**WORK ITEM**
Below are some records; return each one exactly.

[Stored items]
━━━━

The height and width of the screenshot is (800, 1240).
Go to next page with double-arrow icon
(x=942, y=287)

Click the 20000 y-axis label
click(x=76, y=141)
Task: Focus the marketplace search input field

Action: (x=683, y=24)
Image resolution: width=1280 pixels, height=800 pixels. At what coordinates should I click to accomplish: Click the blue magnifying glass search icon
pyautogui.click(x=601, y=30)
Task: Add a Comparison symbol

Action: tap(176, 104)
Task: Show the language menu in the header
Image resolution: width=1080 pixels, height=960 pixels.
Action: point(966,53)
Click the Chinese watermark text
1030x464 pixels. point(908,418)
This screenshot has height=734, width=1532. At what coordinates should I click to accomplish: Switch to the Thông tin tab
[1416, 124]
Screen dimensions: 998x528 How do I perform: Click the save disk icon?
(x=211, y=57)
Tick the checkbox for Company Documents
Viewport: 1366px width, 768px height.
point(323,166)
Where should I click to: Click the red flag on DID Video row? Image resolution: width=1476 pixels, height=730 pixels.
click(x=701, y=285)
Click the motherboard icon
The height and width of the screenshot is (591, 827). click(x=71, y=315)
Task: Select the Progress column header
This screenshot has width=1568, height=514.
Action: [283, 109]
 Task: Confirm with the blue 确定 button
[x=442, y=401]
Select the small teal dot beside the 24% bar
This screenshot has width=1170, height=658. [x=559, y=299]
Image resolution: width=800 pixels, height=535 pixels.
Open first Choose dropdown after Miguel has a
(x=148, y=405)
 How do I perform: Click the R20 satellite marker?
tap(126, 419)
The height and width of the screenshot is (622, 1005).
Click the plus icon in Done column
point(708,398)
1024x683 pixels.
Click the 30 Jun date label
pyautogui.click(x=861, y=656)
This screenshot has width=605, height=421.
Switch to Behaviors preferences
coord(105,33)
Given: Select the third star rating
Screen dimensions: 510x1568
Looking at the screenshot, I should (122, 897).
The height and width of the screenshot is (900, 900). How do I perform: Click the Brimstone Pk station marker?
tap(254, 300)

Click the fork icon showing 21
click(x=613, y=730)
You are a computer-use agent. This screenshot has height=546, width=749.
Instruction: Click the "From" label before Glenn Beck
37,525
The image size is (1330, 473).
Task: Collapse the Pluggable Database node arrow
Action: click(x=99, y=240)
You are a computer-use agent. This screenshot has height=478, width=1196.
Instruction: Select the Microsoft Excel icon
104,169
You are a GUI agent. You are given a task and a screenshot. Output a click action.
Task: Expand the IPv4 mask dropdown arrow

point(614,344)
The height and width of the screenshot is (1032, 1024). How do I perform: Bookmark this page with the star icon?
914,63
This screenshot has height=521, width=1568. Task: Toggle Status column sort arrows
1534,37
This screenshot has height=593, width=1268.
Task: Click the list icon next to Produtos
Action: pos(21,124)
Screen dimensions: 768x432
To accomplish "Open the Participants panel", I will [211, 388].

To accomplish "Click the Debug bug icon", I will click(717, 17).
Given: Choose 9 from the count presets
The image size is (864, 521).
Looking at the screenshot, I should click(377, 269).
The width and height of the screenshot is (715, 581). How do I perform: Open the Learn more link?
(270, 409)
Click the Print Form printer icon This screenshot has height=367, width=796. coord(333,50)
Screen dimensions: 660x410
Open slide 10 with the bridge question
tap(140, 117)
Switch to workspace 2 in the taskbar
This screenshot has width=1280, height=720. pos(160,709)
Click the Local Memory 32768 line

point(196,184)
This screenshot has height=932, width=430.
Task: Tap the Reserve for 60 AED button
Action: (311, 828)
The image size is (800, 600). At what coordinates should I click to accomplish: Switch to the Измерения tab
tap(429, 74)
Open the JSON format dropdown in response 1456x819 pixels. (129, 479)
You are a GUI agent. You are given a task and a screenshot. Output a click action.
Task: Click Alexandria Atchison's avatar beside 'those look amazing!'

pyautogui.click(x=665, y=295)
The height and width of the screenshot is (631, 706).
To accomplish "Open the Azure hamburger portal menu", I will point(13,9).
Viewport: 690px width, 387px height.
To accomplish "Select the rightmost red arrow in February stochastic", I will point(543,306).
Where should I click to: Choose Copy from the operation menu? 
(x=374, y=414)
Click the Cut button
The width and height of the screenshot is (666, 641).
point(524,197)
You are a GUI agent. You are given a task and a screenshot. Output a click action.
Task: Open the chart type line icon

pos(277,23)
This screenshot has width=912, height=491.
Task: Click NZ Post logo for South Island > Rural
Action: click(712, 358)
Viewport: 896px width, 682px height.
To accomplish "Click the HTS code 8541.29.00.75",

━━━━

**SOLUTION**
The height and width of the screenshot is (800, 1240).
Go to next page with double-arrow icon
(x=942, y=287)

Click the 20000 y-axis label
click(x=76, y=141)
Task: Focus the marketplace search input field

Action: (x=683, y=24)
Image resolution: width=1280 pixels, height=800 pixels. At what coordinates should I click to accomplish: Click the blue magnifying glass search icon
pyautogui.click(x=601, y=30)
Task: Add a Comparison symbol

Action: tap(176, 104)
Task: Show the language menu in the header
Image resolution: width=1080 pixels, height=960 pixels.
Action: point(966,53)
Click the Chinese watermark text
1030x464 pixels. point(908,418)
This screenshot has height=734, width=1532. At what coordinates should I click to accomplish: Switch to the Thông tin tab
[1416, 124]
Screen dimensions: 998x528 How do I perform: Click the save disk icon?
(x=211, y=57)
Tick the checkbox for Company Documents
Viewport: 1366px width, 768px height.
point(323,166)
Where should I click to: Click the red flag on DID Video row? Image resolution: width=1476 pixels, height=730 pixels.
click(x=701, y=285)
Click the motherboard icon
The height and width of the screenshot is (591, 827). click(x=71, y=315)
Task: Select the Progress column header
This screenshot has width=1568, height=514.
Action: [283, 109]
 Task: Confirm with the blue 确定 button
[x=442, y=401]
Select the small teal dot beside the 24% bar
This screenshot has width=1170, height=658. [x=559, y=299]
Image resolution: width=800 pixels, height=535 pixels.
Open first Choose dropdown after Miguel has a
(x=148, y=405)
 How do I perform: Click the R20 satellite marker?
tap(126, 419)
The height and width of the screenshot is (622, 1005).
Click the plus icon in Done column
point(708,398)
1024x683 pixels.
Click the 30 Jun date label
pyautogui.click(x=861, y=656)
This screenshot has width=605, height=421.
Switch to Behaviors preferences
coord(105,33)
Given: Select the third star rating
Screen dimensions: 510x1568
Looking at the screenshot, I should (122, 897).
The height and width of the screenshot is (900, 900). How do I perform: Click the Brimstone Pk station marker?
tap(254, 300)

Click the fork icon showing 21
click(x=613, y=730)
You are a computer-use agent. This screenshot has height=546, width=749.
Instruction: Click the "From" label before Glenn Beck
37,525
The image size is (1330, 473).
Task: Collapse the Pluggable Database node arrow
Action: click(x=99, y=240)
You are a computer-use agent. This screenshot has height=478, width=1196.
Instruction: Select the Microsoft Excel icon
104,169
You are a GUI agent. You are given a task and a screenshot. Output a click action.
Task: Expand the IPv4 mask dropdown arrow

point(614,344)
The height and width of the screenshot is (1032, 1024). How do I perform: Bookmark this page with the star icon?
914,63
This screenshot has height=521, width=1568. Task: Toggle Status column sort arrows
1534,37
This screenshot has height=593, width=1268.
Task: Click the list icon next to Produtos
Action: pos(21,124)
Screen dimensions: 768x432
To accomplish "Open the Participants panel", I will [211, 388].

To accomplish "Click the Debug bug icon", I will click(717, 17).
Given: Choose 9 from the count presets
The image size is (864, 521).
Looking at the screenshot, I should click(377, 269).
The width and height of the screenshot is (715, 581). How do I perform: Open the Learn more link?
(270, 409)
Click the Print Form printer icon This screenshot has height=367, width=796. coord(333,50)
Screen dimensions: 660x410
Open slide 10 with the bridge question
tap(140, 117)
Switch to workspace 2 in the taskbar
This screenshot has width=1280, height=720. pos(160,709)
Click the Local Memory 32768 line

point(196,184)
This screenshot has height=932, width=430.
Task: Tap the Reserve for 60 AED button
Action: (311, 828)
The image size is (800, 600). At what coordinates should I click to accomplish: Switch to the Измерения tab
tap(429, 74)
Open the JSON format dropdown in response 1456x819 pixels. (129, 479)
You are a GUI agent. You are given a task and a screenshot. Output a click action.
Task: Click Alexandria Atchison's avatar beside 'those look amazing!'

pyautogui.click(x=665, y=295)
The height and width of the screenshot is (631, 706).
To accomplish "Open the Azure hamburger portal menu", I will point(13,9).
Viewport: 690px width, 387px height.
To accomplish "Select the rightmost red arrow in February stochastic", I will point(543,306).
Where should I click to: Choose Copy from the operation menu? 
(x=374, y=414)
Click the Cut button
The width and height of the screenshot is (666, 641).
point(524,197)
You are a GUI agent. You are given a task and a screenshot. Output a click action.
Task: Open the chart type line icon

pos(277,23)
This screenshot has width=912, height=491.
Task: Click NZ Post logo for South Island > Rural
Action: click(712, 358)
Viewport: 896px width, 682px height.
To accomplish "Click the HTS code 8541.29.00.75",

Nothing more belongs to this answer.